Organization. That’s the key to managing medications for yourself or a loved one.
To help, we’ve created a tool that will help: a medication schedule that you can download right now (PDF). Print out a few copies, grab a pencil and let’s get started.
Step One: Make a List of Current Medications
The first step is to gather every medication the patient is taking, whether a prescription; an OTC (Over The Counter; bought without a prescription); or herbal medications like dietary supplements, vitamins and green tea. Read the packaging or label. If you see any codes written on the prescription container, refer to the list of common codes at the bottom of the medication management schedule (PDF).
Using the medication label or prescription, let's start writing on the schedule. Each day of the week has its own row. Start on the current day and document for each medication:
- Medication name (e.g. ibuprofen)
- Dosage (e.g. 1 tablet)
- How Often? (e.g. Twice Daily or 8 a.m./8 p.m.)
- Date Started (e.g. 4/26/17)
- Refrigerate? (e.g. Yes)
- Dr. who prescribed this medication (e.g. Dr. Marchio)
- Notes (e.g. Take with meals)
Once you've completed the current day, move on to the following days and complete those rows. Much of the information will be the same, but this makes it easy to manage one day at a time.
Now, double check the information to ensure everything is correct. When the patient goes to the doctor, the list should go too and the doctor should see it.
Step Two: Create a Medication Dispensing System
Here's another tool that will help: a dispensing system. The most common is the pill organizer with multiple compartments for the days of the week, filled weekly, usually by the caregiver. These are inexpensive and can be purchased at any drug store. For some families, more complex dispensing systems that include beepers, electronic reminders and electronic pill organizers work better.
Once you choose your dispensing system, set it up and start using it.
Step Three: Keep Your Medication List Updated
Now that you're familiar with every medication, why and how it's taken, it's critical to keep your medication list updated. Delete meds that are no longer needed and add new ones.
Your job will be most challenging if a new diagnosis or condition arises, or if the patient comes home from the hospital with different meds, transitions to a nursing home, or changes or adds a physician. Again, organization and attention to detail are key.
For managing complex or frequently changing medication schedules, you may want to consider something beyond our printout. Some options include a whiteboard hung on a wall, or applications for your mobile phone, tablet or computer.

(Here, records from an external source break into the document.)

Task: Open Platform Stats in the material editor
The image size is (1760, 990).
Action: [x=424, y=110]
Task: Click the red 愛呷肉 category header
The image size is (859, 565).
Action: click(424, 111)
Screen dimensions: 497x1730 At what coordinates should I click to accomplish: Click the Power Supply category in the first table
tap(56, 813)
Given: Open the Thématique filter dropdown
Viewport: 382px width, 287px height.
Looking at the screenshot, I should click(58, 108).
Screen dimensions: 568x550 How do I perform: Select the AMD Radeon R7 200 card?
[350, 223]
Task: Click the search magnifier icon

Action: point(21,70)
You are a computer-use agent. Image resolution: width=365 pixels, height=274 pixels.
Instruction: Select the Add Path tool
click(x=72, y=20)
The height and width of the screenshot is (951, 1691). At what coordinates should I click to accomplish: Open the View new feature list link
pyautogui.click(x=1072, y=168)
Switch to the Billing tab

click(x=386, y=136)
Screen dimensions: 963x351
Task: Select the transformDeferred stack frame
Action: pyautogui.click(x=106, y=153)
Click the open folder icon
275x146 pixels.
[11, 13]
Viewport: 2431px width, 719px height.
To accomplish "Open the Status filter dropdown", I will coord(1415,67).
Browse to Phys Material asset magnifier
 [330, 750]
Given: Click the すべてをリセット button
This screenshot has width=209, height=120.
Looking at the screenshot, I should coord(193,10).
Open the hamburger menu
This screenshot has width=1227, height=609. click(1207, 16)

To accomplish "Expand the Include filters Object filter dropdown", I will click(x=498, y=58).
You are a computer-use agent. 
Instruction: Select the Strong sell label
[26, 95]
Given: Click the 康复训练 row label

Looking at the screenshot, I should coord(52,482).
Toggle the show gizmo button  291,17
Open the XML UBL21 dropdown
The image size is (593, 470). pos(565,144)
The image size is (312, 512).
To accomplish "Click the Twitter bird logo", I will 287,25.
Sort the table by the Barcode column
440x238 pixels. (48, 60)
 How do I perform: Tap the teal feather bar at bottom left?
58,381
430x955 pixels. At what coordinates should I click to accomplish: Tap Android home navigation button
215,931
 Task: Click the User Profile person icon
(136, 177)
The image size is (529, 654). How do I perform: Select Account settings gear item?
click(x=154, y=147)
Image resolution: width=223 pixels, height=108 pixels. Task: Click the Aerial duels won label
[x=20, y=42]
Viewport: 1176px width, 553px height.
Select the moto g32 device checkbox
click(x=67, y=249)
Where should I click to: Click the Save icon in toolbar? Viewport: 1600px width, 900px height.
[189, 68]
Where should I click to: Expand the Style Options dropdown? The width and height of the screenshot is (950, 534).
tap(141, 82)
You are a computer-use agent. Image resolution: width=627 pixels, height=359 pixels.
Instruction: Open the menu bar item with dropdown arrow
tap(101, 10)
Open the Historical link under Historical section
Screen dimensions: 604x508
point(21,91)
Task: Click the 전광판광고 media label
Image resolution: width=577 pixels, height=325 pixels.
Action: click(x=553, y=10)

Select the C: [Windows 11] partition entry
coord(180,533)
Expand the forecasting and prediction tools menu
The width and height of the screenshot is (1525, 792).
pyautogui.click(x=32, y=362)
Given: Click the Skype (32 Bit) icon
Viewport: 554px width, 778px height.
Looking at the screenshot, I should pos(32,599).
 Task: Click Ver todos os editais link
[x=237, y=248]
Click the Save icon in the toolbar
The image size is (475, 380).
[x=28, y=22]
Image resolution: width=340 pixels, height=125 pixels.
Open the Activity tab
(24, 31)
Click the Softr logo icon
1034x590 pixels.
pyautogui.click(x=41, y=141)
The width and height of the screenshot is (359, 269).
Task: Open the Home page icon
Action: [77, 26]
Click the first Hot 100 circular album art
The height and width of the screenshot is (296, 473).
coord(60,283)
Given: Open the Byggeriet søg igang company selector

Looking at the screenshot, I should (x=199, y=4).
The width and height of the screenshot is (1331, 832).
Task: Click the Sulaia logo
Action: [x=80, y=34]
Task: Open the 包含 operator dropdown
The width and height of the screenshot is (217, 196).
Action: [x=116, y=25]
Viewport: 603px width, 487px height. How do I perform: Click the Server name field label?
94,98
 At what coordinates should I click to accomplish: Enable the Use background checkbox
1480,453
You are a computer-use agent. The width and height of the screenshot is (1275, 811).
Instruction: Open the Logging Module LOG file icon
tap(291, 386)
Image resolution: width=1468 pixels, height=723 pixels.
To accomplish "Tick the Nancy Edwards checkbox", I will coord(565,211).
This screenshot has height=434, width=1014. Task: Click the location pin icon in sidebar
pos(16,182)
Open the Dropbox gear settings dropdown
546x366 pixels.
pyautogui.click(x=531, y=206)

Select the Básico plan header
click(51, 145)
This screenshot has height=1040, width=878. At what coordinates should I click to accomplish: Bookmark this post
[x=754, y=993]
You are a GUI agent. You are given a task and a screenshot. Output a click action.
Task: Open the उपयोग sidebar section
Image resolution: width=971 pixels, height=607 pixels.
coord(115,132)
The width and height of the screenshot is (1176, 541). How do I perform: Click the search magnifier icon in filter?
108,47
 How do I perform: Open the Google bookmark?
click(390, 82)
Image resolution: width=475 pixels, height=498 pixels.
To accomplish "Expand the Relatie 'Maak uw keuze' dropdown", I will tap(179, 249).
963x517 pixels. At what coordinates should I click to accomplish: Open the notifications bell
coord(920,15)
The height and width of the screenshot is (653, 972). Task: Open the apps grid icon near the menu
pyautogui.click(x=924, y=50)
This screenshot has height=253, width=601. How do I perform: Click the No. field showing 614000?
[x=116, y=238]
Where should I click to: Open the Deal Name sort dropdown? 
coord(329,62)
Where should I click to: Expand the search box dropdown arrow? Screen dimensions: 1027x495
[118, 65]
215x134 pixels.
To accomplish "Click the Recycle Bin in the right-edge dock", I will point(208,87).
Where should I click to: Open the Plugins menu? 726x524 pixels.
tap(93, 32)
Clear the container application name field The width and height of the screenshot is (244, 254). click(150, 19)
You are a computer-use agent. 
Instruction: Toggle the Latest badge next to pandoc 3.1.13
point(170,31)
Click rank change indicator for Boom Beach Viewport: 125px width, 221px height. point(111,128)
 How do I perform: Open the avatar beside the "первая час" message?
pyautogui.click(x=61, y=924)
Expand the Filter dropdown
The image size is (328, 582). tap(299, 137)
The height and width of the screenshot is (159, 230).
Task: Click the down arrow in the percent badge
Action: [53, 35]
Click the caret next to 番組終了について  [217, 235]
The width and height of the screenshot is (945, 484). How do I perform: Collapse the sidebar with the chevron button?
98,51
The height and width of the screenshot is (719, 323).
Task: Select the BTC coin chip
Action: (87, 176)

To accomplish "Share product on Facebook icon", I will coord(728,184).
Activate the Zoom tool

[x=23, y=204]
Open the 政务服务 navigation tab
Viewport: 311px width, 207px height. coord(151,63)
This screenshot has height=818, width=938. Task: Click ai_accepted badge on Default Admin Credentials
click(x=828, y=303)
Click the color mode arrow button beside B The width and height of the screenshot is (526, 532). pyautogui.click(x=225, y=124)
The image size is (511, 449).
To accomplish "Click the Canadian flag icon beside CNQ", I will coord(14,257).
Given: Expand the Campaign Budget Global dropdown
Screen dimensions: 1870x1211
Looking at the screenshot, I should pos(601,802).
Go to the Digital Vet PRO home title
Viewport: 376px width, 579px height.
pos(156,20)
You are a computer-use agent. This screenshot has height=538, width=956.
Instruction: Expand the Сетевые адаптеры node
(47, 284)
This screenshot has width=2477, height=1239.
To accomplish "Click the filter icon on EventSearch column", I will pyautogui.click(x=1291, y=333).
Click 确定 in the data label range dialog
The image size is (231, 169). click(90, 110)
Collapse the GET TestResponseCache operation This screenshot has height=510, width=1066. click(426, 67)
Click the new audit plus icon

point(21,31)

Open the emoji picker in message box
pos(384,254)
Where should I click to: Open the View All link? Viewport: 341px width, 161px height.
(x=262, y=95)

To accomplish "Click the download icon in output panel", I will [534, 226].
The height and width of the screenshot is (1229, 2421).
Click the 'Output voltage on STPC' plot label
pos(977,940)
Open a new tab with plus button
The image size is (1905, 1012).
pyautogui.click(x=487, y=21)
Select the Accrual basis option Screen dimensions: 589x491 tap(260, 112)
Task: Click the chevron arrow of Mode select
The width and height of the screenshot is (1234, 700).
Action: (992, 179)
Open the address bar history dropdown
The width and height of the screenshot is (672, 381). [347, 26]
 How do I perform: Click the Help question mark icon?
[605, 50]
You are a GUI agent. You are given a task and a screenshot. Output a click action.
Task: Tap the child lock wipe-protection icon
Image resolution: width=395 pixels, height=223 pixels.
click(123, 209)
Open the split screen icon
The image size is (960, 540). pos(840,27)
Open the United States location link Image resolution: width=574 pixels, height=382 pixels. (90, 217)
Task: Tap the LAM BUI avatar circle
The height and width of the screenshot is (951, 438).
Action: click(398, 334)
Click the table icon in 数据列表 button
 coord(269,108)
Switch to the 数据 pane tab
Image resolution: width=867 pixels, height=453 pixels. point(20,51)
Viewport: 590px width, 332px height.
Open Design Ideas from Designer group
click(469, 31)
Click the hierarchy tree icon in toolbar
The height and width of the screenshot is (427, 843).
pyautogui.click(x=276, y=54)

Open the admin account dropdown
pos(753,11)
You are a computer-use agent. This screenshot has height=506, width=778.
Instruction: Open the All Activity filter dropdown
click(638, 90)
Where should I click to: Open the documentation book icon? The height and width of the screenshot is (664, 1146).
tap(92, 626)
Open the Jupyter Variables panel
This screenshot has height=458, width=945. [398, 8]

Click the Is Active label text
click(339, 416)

As always, if you have questions about managing medications, consult the patient’s physician or healthcare provider.
Here’s an example highlighting the importance of medication management:
The family was alarmed. Their elderly mother was declining and they didn't understand why. They found a new physician for her, a geriatrician, who evaluated the dozen or so medications their mother took-prescription, over the counter and herbal-and decided to wean her off all of them. Then the doctor slowly prescribed the meds that were needed, and was able to differentiate between side effects and new medical issues. The mother was stronger, less confused and once again able to live on her own. The family initiated and maintained a medication management system that was very simple-but critical to keeping their mother as healthy as she could be.
Medications save lives, but they also can have a deleterious effect-which can lead to more medications. That's why effective medication management is so important. It requires organization and attention to detail, a small price to pay for good caregiving.